La guerra dei bidelli. Quelli del Nord accusano: «Dal Sud ci rubano i posti migliori». La scuola italiana divisa da una lotta di secchio e ramazza. Per lo Stato una doppia beffa. Il meccanismo è semplice: i cosiddetti «riservisti» (cioè i bidelli meridionali con lo status di invalidi) ottengono - grazie a una certificazione medica di comodo - l'assunzione nelle scuole del Nord.
Una volta assunti - grazie sempre ai vantaggi normativi previsti per i «riservisti» - ottengono nel giro di pochi mesi il trasferimento nelle loro regioni di origine. Un meccanismo che determina il seguente paradosso: nelle scuole del Nord, dove c'è bisogno di bidelli, i posti restano sempre vuoti. Una vera e propria guerra tra poveri, perché alla fine si tratta di arrivare a un posto che dà uno stipendio che non supera i 900 euro mensili. Se si pensa che a questi posti accedono persone costrette a lasciare la famiglia al Sud per vivere a Milano, è facile immaginare a quali sacrifici vanno incontro. Per molti resta comunque un traguardo importante. Ma perché allora non mettere tutti gli aspiranti sullo stesso piano? La soluzione sarebbe quella di rivedere la normativa, fissando dei parametri validi su tutto il territorio nazionale. Ed è proprio questa la linea sulla quale intende muoversi il ministro dell’Istruzione, Gelmini.

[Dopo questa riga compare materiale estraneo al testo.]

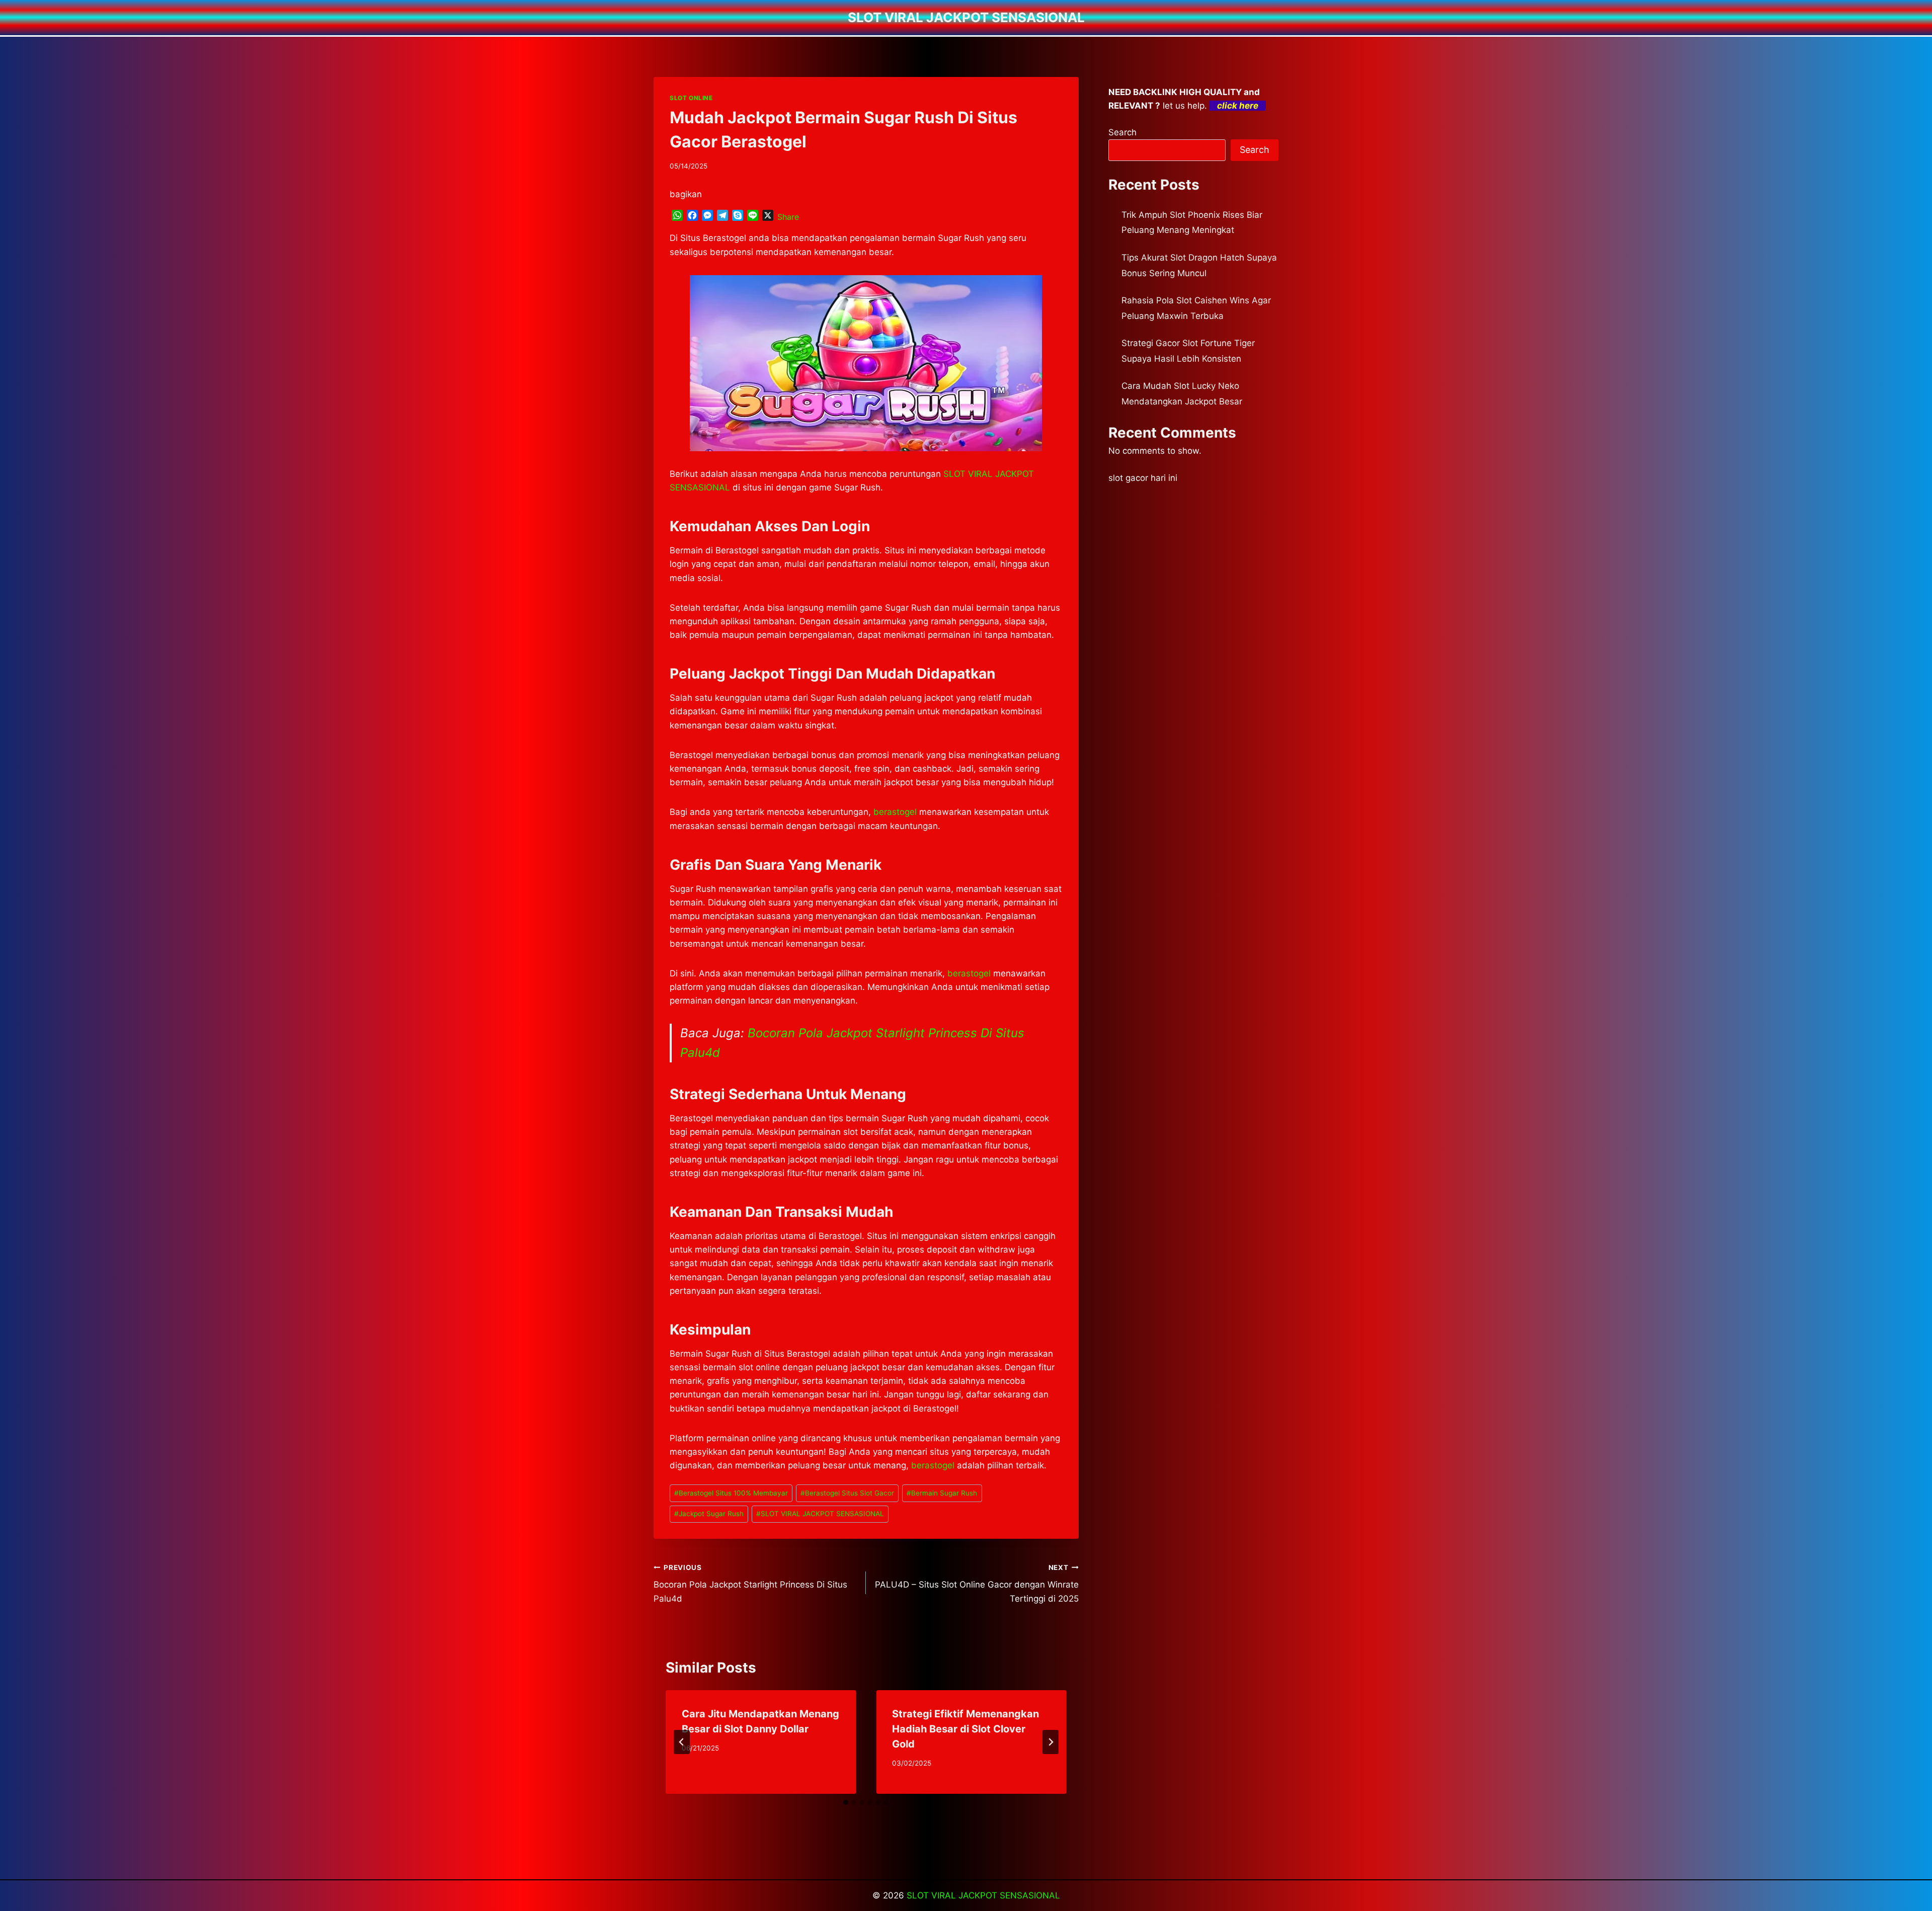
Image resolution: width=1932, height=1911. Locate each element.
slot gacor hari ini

Intanto, però, la situazione legislativa resta nel caos, aprendo la strada a qualsiasi tipo di sopruso. Le inchieste giudiziarie sui falsi invalidi del «personale Ata» (categoria alla quale appartengono i bidelli) si moltiplicano. Senza contare le direttive ministeriali che sollecitano i provveditorati agli studi a verificare la posizione di tutti i «riservisti» entrati in ruolo negli ultimi anni. Sono migliaia i casi in cui aleggia lo spettro di certificati medici compiacenti. Nella definizione degli organici delle scuole esiste una «riserva» del 15 per cento dei posti (un indice che tra i bidelli raggiunge il 40 per cento) destinata a una serie di categorie cosiddette «protette». Quanti sono? «La quota degli invalidi veri e propri - spiegano al ministero della Pubblica istruzione - è di 2 su 15 “riservisti” fra i docenti, 6 su 40 fra i bidelli». Complessivamente non dovrebbero essere, insomma, più di 25mila.
In realtà alcune categorie (gli orfani di guerra, ad esempio, o i figli delle vittime del terrorismo) sono irrilevanti o praticamente in estinzione, e quando vengono esauriti i loro elenchi, quei posti vengono recuperati appunto dagli invalidi. Veri o finti, conta poco. Una delle città più attive nell'assunzione di «riservisti» è Milano, perché qui era più facile farsi assumere. Sta di fatto che per i bidelli l'assunzione «riservata» può avvenire addirittura «per chiamata diretta», senza, cioè, alcun concorso. A Milano e, in genere, nelle città del Nord, ne sono passati a migliaia: un posto conquistato, e poi un rapido trasferimento, ancora una volta favorito dal fatto di essere «riservisti».
Ma per il ministero non ci sono solo i falsi invalidi da combattere, ma anche quelli che hanno utilizzato l'invalidità degli altri, di un parente, per ottenere un vantaggio che altrimenti sarebbe stato loro negato. Esiste infatti una disposizione che consente a chi deve assistere una persona invalida di poter avere il trasferimento. Un docente o un non docente in servizio al Nord, dunque, attraverso questo criterio continua a ottenere il trasferimento a casa. Al di là della bontà della questione di principio, questa è diventata però una scorciatoia per ottenere l’agognato ritorno al Sud.